A remake that wasn’t overdue
Cinema Daniel Carey
TWENTY-THREE years on, one particular scene from the John Hughes comedy ‘Planes, Trains and Automobiles’ remains especially fresh in the mind. It takes place in a hotel room, where Neal (Steve Martin) and Del (John Candy) wake up after being forced to spend the night together in a double bed. Still half asleep and perhaps believing they are at home, they end up holding hands. “Del, why did you kiss my ear?” asks Neal. “Why are you holding my hand?” Del counters. “Where’s your other hand?” Neal shoots back. “Between two pillows,” Del counters. “Those aren’t pillows!” screams a horrified Neal as the two abruptly disentangle themselves from one another. Todd Phillips’s unofficial remake of that movie, entitled ‘Due Date’, produces some laugh-out-loud moments. But the basic likeability of the main characters in ‘Planes, Trains and Automobiles’ is missing here. Still, there are reasons to be cheerful. The movie is well cast, and the two leads (Robert Downey Jr as uptight architect Peter, and Zach Galifianakis as aspiring actor Ethan) play well off one another during a road trip.

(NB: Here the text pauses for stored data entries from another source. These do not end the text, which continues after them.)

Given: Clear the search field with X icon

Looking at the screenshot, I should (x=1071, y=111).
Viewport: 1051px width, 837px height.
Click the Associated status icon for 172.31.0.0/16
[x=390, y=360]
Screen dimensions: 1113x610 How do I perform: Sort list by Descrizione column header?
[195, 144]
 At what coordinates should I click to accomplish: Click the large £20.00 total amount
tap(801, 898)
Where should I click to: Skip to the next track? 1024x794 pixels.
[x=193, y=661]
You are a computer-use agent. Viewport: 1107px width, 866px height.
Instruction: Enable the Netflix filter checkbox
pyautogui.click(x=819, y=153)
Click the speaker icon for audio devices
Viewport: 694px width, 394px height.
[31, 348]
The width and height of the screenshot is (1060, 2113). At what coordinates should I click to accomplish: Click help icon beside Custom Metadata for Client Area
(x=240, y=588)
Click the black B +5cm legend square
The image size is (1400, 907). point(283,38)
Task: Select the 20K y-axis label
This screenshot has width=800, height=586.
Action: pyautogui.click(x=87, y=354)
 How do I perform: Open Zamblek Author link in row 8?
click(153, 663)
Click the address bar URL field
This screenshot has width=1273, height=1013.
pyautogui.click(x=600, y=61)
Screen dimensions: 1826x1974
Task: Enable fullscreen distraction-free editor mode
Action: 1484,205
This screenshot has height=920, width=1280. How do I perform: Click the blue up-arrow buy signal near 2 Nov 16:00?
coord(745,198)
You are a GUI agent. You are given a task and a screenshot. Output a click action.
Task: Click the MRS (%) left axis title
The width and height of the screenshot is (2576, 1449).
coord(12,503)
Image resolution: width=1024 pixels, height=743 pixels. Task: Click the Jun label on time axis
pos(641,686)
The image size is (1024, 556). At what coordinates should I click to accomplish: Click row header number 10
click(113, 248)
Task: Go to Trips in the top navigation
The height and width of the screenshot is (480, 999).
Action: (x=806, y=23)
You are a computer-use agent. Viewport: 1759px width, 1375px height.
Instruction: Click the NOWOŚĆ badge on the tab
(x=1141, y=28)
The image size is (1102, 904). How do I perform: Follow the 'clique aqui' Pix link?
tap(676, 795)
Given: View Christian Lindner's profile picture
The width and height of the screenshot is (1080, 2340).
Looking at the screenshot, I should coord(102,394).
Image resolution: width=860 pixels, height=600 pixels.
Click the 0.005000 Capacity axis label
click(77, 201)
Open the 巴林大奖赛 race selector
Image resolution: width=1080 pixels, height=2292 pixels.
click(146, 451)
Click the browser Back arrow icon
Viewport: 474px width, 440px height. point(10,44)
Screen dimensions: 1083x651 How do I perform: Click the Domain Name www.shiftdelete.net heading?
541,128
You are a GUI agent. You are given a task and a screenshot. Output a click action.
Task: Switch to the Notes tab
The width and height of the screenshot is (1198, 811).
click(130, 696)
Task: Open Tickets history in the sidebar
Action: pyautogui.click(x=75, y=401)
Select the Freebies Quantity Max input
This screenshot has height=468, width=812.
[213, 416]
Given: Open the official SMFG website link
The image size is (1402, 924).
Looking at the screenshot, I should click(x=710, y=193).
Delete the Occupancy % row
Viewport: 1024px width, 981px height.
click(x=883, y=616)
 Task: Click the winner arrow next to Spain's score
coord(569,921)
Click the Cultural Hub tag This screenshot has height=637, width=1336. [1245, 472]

After clashing on a plane in Atlanta, Georgia, both find themselves on the ‘no-fly’ list, and with his wallet gone, Peter has little option but to accept Ethan’s offer of a lift to Los Angeles. One is heading west for the birth of his first child; the other is carrying the remains of his recently-deceased father in a coffee can and plans to break Hollywood. Ethan talks non-stop and says whatever’s on his mind. “At what age did you lose your virginity?” he asks Peter shortly after they have left the airport car-park. “I was nine years old,” he continues, not waiting for an answer. “Great gal ... Sheila Pimples.” Support comes in the form of Michelle Monaghan (as Peter’s heavily pregnant wife Sarah), Juliette Lewis (as Ethan’s drug dealer) and Jamie Foxx (a friend of Peter’s who’s a little too friendly with Sarah for Ethan’s liking). En route, Peter insults a wheelchair-bound war veteran and finds himself getting assaulted, while Ethan responds to a heartfelt story of childhood angst by bursting out laughing. Neither character is sympathetic. Peter has a major anger-management problem, while Ethan is sometimes downright sinister. More than once, the movie opts for the obvious cheap gag at the expense of something more interesting. Getting high and falling alseep while driving just didn’t cut it for this viewer, while a leitmotif involving the Charlie Sheen sitcom ‘Two And A Half Men’ added nothing. Ethan’s Marlon Brando impression seemed self-indulgent at a stage when the picture needed to get the audience on its side. However, although the big laughs are infrequent, there are some decent sequences, such as an accidental border crossing precipitated by Ethan’s inability to distinguish Mexico from Texaco. There’s an occasional great line too, though a lot of the best parts of the script will already be familiar to anyone who has seen the trailer. Ethan’s belief that the Grand Canyon is man-made and the Hoover Dam was built by the Pilgrims is challenged by a weary Peter. At another stage, Peter asks sarcastically if Ethan has ever heard of William Shakespeare. “Yes, I’ve heard of him – he’s a famous pirate!” Ethan snaps back. “And by the way, it’s Shakesbeard!” Overall, ‘Due Date’ feels like a missed opportunity. When Steve Martin sneered abuse at the woman from the car-rental agency, we felt his pain. Here, there’s a few too many leaps of faith involved in what’s meant to be a buddy movie.